** Task directions **
Reproduce the lines between the line containing "Select Settings in" and the line containing "I will point(378,306).", inclusive, without any change.

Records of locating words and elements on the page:
* Begin *

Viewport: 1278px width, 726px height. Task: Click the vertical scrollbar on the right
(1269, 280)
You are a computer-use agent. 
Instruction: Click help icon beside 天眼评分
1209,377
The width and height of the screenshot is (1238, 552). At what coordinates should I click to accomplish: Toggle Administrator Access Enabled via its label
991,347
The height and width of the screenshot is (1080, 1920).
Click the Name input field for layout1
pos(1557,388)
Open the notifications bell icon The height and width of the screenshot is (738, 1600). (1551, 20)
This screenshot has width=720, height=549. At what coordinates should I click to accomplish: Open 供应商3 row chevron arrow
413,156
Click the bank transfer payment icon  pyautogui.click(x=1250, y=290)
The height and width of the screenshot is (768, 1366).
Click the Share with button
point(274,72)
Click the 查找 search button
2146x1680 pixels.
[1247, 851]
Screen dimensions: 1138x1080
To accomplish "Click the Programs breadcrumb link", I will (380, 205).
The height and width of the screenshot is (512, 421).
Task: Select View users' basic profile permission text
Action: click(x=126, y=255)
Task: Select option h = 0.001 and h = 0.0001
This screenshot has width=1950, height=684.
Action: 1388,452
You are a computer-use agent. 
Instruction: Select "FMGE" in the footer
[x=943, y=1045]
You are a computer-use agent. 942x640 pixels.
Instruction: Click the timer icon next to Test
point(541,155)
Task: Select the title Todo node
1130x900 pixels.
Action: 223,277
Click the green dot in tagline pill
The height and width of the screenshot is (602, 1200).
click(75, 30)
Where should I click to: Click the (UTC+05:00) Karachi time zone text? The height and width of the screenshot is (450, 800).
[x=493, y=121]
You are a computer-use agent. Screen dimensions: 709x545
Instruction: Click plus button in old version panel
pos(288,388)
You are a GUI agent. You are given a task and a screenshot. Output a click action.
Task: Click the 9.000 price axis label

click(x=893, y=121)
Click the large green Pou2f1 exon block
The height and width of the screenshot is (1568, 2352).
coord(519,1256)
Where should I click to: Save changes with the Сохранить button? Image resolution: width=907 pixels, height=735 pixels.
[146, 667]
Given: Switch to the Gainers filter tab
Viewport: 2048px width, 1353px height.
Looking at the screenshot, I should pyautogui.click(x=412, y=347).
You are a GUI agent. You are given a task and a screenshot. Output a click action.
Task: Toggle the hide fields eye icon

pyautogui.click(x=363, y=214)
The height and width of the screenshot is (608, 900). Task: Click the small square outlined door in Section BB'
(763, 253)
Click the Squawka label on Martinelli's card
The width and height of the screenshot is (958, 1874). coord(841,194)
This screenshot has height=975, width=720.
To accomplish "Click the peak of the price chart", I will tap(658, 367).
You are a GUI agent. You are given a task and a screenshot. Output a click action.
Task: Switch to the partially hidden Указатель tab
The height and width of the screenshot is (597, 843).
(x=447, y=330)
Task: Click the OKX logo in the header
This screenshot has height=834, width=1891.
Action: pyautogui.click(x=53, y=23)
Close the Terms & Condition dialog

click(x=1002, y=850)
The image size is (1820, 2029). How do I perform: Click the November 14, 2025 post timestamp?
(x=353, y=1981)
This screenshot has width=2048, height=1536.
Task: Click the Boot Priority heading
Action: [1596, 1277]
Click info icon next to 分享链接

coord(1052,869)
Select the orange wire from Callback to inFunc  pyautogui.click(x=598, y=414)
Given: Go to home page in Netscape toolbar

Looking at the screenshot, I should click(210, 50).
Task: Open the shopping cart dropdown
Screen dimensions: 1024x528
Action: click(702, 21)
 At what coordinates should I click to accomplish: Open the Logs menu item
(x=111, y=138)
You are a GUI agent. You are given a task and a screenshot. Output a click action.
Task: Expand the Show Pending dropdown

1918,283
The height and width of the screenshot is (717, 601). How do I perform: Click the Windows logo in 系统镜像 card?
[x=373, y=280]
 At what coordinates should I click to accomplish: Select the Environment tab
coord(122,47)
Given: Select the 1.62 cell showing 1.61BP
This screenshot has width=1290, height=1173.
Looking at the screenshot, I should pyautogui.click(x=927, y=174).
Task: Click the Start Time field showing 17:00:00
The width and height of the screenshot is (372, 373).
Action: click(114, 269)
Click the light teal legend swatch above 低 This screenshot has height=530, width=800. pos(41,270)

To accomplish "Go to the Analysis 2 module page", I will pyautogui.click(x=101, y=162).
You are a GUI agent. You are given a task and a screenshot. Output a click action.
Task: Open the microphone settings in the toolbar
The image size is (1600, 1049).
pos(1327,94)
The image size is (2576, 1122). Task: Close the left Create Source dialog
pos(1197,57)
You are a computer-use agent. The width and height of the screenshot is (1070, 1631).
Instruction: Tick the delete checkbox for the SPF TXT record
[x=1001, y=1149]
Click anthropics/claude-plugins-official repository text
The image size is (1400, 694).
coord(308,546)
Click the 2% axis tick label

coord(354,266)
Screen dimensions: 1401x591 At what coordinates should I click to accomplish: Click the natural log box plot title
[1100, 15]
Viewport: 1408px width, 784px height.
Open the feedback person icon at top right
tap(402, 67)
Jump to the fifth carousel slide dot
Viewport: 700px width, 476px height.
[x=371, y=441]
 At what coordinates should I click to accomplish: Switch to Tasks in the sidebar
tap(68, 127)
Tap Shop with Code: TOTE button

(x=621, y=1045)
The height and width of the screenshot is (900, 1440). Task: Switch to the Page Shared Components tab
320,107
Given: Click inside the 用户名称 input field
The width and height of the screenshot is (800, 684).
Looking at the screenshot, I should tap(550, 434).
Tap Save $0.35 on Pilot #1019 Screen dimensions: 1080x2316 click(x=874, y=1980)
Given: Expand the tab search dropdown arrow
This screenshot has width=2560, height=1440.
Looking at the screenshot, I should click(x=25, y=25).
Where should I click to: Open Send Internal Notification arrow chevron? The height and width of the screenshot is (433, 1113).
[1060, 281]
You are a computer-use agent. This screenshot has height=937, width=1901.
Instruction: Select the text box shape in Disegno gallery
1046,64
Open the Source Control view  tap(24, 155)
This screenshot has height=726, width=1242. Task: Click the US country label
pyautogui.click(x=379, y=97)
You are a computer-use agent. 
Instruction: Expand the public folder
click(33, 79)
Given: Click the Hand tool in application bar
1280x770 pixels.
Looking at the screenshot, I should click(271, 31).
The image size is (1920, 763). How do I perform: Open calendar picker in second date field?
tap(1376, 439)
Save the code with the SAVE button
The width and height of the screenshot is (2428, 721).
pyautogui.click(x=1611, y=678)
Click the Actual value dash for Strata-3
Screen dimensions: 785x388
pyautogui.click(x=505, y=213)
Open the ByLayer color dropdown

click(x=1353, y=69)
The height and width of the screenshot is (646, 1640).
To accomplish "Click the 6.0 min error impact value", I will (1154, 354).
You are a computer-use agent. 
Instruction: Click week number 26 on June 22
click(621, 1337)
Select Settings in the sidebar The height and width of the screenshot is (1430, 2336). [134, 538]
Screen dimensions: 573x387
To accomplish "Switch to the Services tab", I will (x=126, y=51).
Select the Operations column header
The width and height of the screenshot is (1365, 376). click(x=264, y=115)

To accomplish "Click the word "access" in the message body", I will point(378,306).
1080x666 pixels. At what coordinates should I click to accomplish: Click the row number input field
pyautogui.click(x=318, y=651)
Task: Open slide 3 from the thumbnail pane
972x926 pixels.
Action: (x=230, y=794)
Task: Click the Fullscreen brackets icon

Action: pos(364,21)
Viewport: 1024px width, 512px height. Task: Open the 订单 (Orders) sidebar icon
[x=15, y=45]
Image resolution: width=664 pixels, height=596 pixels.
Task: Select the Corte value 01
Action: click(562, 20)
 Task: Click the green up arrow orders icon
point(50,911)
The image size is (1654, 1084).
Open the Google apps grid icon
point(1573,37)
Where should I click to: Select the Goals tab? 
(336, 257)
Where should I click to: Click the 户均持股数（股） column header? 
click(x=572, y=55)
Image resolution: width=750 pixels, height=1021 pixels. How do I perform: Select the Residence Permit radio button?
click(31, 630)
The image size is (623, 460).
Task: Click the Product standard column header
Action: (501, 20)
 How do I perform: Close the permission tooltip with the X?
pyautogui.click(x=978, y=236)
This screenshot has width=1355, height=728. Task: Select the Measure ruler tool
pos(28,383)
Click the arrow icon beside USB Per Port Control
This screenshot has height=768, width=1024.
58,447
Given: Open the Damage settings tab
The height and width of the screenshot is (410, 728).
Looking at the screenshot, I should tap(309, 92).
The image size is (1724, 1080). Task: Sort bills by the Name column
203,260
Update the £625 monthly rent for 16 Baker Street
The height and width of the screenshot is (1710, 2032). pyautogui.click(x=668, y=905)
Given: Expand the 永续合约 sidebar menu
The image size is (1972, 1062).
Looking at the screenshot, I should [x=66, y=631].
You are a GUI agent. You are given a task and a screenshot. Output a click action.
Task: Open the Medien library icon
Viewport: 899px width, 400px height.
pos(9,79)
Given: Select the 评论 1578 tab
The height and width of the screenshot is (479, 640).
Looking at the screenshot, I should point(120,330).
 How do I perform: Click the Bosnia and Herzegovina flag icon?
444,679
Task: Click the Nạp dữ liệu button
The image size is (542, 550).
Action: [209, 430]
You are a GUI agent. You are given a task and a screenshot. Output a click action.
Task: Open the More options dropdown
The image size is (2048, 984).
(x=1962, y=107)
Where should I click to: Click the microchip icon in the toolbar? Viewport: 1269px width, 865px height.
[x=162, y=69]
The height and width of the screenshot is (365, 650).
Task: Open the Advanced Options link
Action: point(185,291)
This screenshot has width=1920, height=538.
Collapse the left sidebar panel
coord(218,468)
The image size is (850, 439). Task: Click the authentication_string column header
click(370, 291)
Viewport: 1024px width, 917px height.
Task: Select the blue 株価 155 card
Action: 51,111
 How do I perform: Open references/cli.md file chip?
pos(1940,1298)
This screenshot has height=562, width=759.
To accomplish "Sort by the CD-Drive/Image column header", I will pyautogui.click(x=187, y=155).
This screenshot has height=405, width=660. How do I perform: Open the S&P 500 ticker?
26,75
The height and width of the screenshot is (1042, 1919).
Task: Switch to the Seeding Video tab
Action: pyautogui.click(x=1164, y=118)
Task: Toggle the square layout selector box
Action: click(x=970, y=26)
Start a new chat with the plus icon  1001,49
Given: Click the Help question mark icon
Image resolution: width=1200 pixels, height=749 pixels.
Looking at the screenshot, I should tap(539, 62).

* End *

** Response to the exercise **
Select Settings in the sidebar The height and width of the screenshot is (1430, 2336). [134, 538]
Screen dimensions: 573x387
To accomplish "Switch to the Services tab", I will (x=126, y=51).
Select the Operations column header
The width and height of the screenshot is (1365, 376). click(x=264, y=115)

To accomplish "Click the word "access" in the message body", I will point(378,306).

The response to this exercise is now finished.